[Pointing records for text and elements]
+ + + +
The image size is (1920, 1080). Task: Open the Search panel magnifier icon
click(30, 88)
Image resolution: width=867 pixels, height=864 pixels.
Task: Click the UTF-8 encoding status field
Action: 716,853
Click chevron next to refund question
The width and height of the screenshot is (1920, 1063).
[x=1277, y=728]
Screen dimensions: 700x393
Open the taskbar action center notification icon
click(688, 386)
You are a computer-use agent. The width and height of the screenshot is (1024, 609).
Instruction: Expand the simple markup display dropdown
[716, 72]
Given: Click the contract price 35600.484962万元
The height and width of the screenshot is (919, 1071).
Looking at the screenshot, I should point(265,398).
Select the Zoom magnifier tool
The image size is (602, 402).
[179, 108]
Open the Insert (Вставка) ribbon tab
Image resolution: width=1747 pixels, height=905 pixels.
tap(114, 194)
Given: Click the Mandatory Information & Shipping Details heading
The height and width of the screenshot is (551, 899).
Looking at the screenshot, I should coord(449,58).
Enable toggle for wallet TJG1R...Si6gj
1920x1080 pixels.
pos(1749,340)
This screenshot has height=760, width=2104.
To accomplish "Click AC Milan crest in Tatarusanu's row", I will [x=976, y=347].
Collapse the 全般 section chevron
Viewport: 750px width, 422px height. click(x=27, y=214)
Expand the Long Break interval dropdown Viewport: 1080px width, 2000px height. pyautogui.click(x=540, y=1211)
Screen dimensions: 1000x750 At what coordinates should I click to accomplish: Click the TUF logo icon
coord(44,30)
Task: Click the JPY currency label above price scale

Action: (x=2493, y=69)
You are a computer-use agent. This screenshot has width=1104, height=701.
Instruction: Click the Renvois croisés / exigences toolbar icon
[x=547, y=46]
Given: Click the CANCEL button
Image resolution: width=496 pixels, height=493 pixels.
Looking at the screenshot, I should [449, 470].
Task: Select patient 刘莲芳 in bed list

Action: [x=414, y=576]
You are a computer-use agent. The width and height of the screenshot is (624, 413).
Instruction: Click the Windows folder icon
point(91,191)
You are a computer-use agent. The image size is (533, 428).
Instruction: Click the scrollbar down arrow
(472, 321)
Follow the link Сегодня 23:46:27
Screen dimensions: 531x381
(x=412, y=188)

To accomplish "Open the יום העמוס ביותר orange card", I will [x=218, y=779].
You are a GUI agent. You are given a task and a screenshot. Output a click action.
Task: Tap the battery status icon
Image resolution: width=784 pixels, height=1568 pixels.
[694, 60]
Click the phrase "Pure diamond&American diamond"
+ + + +
Task to carry out:
Reproduce the records above in full, substituting "Command" for each occurrence of "Instruction" and changing nothing else.

In response:
The image size is (1920, 1080). Task: Open the Search panel magnifier icon
click(30, 88)
Image resolution: width=867 pixels, height=864 pixels.
Task: Click the UTF-8 encoding status field
Action: 716,853
Click chevron next to refund question
The width and height of the screenshot is (1920, 1063).
[x=1277, y=728]
Screen dimensions: 700x393
Open the taskbar action center notification icon
click(688, 386)
You are a computer-use agent. The width and height of the screenshot is (1024, 609).
Command: Expand the simple markup display dropdown
[716, 72]
Given: Click the contract price 35600.484962万元
The height and width of the screenshot is (919, 1071).
Looking at the screenshot, I should point(265,398).
Select the Zoom magnifier tool
The image size is (602, 402).
[179, 108]
Open the Insert (Вставка) ribbon tab
Image resolution: width=1747 pixels, height=905 pixels.
tap(114, 194)
Given: Click the Mandatory Information & Shipping Details heading
The height and width of the screenshot is (551, 899).
Looking at the screenshot, I should coord(449,58).
Enable toggle for wallet TJG1R...Si6gj
1920x1080 pixels.
pos(1749,340)
This screenshot has height=760, width=2104.
To accomplish "Click AC Milan crest in Tatarusanu's row", I will [x=976, y=347].
Collapse the 全般 section chevron
Viewport: 750px width, 422px height. click(x=27, y=214)
Expand the Long Break interval dropdown Viewport: 1080px width, 2000px height. pyautogui.click(x=540, y=1211)
Screen dimensions: 1000x750 At what coordinates should I click to accomplish: Click the TUF logo icon
coord(44,30)
Task: Click the JPY currency label above price scale

Action: (x=2493, y=69)
You are a computer-use agent. This screenshot has width=1104, height=701.
Command: Click the Renvois croisés / exigences toolbar icon
[x=547, y=46]
Given: Click the CANCEL button
Image resolution: width=496 pixels, height=493 pixels.
Looking at the screenshot, I should [449, 470].
Task: Select patient 刘莲芳 in bed list

Action: [x=414, y=576]
You are a computer-use agent. The width and height of the screenshot is (624, 413).
Command: Click the Windows folder icon
point(91,191)
You are a computer-use agent. The image size is (533, 428).
Command: Click the scrollbar down arrow
(472, 321)
Follow the link Сегодня 23:46:27
Screen dimensions: 531x381
(x=412, y=188)

To accomplish "Open the יום העמוס ביותר orange card", I will [x=218, y=779].
You are a GUI agent. You are given a task and a screenshot. Output a click action.
Task: Tap the battery status icon
Image resolution: width=784 pixels, height=1568 pixels.
[694, 60]
Click the phrase "Pure diamond&American diamond"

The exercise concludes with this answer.